=== WHAT NEEDS TO BE DONE ===
Please write out every entry below, word for word.

=== MATERIAL PROVIDED ===

-------------------------

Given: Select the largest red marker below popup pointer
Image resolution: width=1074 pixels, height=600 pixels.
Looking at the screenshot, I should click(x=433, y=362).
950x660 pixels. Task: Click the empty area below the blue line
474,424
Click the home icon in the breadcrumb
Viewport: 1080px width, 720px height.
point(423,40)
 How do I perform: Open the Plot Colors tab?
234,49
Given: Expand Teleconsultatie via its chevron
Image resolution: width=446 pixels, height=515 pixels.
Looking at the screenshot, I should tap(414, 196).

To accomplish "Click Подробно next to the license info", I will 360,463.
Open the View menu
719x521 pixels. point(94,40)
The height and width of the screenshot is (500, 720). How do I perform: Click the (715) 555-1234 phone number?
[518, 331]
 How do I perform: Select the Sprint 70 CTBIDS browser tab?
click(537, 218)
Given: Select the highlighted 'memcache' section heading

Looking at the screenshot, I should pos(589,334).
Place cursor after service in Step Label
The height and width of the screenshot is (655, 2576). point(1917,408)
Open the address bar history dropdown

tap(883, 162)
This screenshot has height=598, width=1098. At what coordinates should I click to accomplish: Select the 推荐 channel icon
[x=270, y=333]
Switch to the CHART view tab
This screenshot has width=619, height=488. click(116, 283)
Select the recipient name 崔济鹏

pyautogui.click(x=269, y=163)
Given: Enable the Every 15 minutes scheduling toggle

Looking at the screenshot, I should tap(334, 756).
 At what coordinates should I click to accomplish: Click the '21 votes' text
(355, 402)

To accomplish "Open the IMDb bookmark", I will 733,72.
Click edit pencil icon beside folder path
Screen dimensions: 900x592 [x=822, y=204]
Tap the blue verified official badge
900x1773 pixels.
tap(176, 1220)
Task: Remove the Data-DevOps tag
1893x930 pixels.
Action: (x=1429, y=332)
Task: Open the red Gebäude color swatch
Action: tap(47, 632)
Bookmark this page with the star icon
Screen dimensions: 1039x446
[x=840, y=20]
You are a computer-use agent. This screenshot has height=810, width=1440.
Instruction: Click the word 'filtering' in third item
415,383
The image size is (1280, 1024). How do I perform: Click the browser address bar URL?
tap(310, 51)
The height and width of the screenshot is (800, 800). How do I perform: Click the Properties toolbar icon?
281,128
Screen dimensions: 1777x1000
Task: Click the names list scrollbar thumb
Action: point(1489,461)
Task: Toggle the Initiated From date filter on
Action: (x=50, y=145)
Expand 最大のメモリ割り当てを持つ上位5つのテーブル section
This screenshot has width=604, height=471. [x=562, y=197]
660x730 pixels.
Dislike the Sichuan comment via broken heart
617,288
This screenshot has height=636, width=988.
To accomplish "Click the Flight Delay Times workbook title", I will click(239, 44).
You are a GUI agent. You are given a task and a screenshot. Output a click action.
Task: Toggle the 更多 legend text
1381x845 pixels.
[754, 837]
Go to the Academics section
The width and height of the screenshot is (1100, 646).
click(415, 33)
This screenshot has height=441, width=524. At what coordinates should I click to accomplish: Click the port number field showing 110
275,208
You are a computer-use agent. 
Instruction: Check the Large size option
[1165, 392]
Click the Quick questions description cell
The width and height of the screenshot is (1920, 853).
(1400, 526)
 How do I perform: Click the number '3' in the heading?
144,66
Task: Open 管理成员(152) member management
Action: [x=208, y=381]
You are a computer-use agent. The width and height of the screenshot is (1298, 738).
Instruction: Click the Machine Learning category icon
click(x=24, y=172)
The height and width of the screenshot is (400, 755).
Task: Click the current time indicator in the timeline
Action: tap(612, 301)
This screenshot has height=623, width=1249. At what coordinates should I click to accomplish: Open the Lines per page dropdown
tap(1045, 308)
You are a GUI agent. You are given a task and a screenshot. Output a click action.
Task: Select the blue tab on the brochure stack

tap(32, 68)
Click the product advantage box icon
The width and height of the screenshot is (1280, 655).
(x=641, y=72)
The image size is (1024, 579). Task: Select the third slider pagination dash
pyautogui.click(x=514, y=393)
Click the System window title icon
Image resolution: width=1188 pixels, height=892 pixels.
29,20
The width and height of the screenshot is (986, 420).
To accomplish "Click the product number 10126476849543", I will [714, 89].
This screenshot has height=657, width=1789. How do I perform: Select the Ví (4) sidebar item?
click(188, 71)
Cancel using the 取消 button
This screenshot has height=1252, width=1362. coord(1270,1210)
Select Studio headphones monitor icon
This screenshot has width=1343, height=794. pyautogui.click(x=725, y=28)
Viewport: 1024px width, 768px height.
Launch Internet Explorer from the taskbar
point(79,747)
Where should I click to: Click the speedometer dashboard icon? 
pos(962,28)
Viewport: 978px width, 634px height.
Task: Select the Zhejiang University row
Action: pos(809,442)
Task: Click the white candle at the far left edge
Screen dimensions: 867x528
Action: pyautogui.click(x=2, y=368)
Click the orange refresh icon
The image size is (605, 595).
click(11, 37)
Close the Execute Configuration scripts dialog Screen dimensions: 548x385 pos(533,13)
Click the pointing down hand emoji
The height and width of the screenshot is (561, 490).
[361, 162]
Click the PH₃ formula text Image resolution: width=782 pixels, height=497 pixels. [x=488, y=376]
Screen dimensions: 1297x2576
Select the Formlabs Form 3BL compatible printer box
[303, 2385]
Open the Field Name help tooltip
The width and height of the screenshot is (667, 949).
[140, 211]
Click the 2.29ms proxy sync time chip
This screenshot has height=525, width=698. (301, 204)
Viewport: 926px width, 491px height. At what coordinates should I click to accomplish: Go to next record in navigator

-------------------------

=== EXERCISE RESULT ===
Given: Select the largest red marker below popup pointer
Image resolution: width=1074 pixels, height=600 pixels.
Looking at the screenshot, I should click(x=433, y=362).
950x660 pixels. Task: Click the empty area below the blue line
474,424
Click the home icon in the breadcrumb
Viewport: 1080px width, 720px height.
point(423,40)
 How do I perform: Open the Plot Colors tab?
234,49
Given: Expand Teleconsultatie via its chevron
Image resolution: width=446 pixels, height=515 pixels.
Looking at the screenshot, I should tap(414, 196).

To accomplish "Click Подробно next to the license info", I will 360,463.
Open the View menu
719x521 pixels. point(94,40)
The height and width of the screenshot is (500, 720). How do I perform: Click the (715) 555-1234 phone number?
[518, 331]
 How do I perform: Select the Sprint 70 CTBIDS browser tab?
click(537, 218)
Given: Select the highlighted 'memcache' section heading

Looking at the screenshot, I should pos(589,334).
Place cursor after service in Step Label
The height and width of the screenshot is (655, 2576). point(1917,408)
Open the address bar history dropdown

tap(883, 162)
This screenshot has height=598, width=1098. At what coordinates should I click to accomplish: Select the 推荐 channel icon
[x=270, y=333]
Switch to the CHART view tab
This screenshot has width=619, height=488. click(116, 283)
Select the recipient name 崔济鹏

pyautogui.click(x=269, y=163)
Given: Enable the Every 15 minutes scheduling toggle

Looking at the screenshot, I should tap(334, 756).
 At what coordinates should I click to accomplish: Click the '21 votes' text
(355, 402)

To accomplish "Open the IMDb bookmark", I will 733,72.
Click edit pencil icon beside folder path
Screen dimensions: 900x592 [x=822, y=204]
Tap the blue verified official badge
900x1773 pixels.
tap(176, 1220)
Task: Remove the Data-DevOps tag
1893x930 pixels.
Action: (x=1429, y=332)
Task: Open the red Gebäude color swatch
Action: tap(47, 632)
Bookmark this page with the star icon
Screen dimensions: 1039x446
[x=840, y=20]
You are a computer-use agent. This screenshot has height=810, width=1440.
Instruction: Click the word 'filtering' in third item
415,383
The image size is (1280, 1024). How do I perform: Click the browser address bar URL?
tap(310, 51)
The height and width of the screenshot is (800, 800). How do I perform: Click the Properties toolbar icon?
281,128
Screen dimensions: 1777x1000
Task: Click the names list scrollbar thumb
Action: point(1489,461)
Task: Toggle the Initiated From date filter on
Action: (x=50, y=145)
Expand 最大のメモリ割り当てを持つ上位5つのテーブル section
This screenshot has width=604, height=471. [x=562, y=197]
660x730 pixels.
Dislike the Sichuan comment via broken heart
617,288
This screenshot has height=636, width=988.
To accomplish "Click the Flight Delay Times workbook title", I will click(239, 44).
You are a GUI agent. You are given a task and a screenshot. Output a click action.
Task: Toggle the 更多 legend text
1381x845 pixels.
[754, 837]
Go to the Academics section
The width and height of the screenshot is (1100, 646).
click(415, 33)
This screenshot has height=441, width=524. At what coordinates should I click to accomplish: Click the port number field showing 110
275,208
You are a computer-use agent. 
Instruction: Check the Large size option
[1165, 392]
Click the Quick questions description cell
The width and height of the screenshot is (1920, 853).
(1400, 526)
 How do I perform: Click the number '3' in the heading?
144,66
Task: Open 管理成员(152) member management
Action: [x=208, y=381]
You are a computer-use agent. The width and height of the screenshot is (1298, 738).
Instruction: Click the Machine Learning category icon
click(x=24, y=172)
The height and width of the screenshot is (400, 755).
Task: Click the current time indicator in the timeline
Action: tap(612, 301)
This screenshot has height=623, width=1249. At what coordinates should I click to accomplish: Open the Lines per page dropdown
tap(1045, 308)
You are a GUI agent. You are given a task and a screenshot. Output a click action.
Task: Select the blue tab on the brochure stack

tap(32, 68)
Click the product advantage box icon
The width and height of the screenshot is (1280, 655).
(x=641, y=72)
The image size is (1024, 579). Task: Select the third slider pagination dash
pyautogui.click(x=514, y=393)
Click the System window title icon
Image resolution: width=1188 pixels, height=892 pixels.
29,20
The width and height of the screenshot is (986, 420).
To accomplish "Click the product number 10126476849543", I will [714, 89].
This screenshot has height=657, width=1789. How do I perform: Select the Ví (4) sidebar item?
click(188, 71)
Cancel using the 取消 button
This screenshot has height=1252, width=1362. coord(1270,1210)
Select Studio headphones monitor icon
This screenshot has width=1343, height=794. pyautogui.click(x=725, y=28)
Viewport: 1024px width, 768px height.
Launch Internet Explorer from the taskbar
point(79,747)
Where should I click to: Click the speedometer dashboard icon? 
pos(962,28)
Viewport: 978px width, 634px height.
Task: Select the Zhejiang University row
Action: pos(809,442)
Task: Click the white candle at the far left edge
Screen dimensions: 867x528
Action: pyautogui.click(x=2, y=368)
Click the orange refresh icon
The image size is (605, 595).
click(11, 37)
Close the Execute Configuration scripts dialog Screen dimensions: 548x385 pos(533,13)
Click the pointing down hand emoji
The height and width of the screenshot is (561, 490).
[361, 162]
Click the PH₃ formula text Image resolution: width=782 pixels, height=497 pixels. [x=488, y=376]
Screen dimensions: 1297x2576
Select the Formlabs Form 3BL compatible printer box
[303, 2385]
Open the Field Name help tooltip
The width and height of the screenshot is (667, 949).
[140, 211]
Click the 2.29ms proxy sync time chip
This screenshot has height=525, width=698. (301, 204)
Viewport: 926px width, 491px height. At what coordinates should I click to accomplish: Go to next record in navigator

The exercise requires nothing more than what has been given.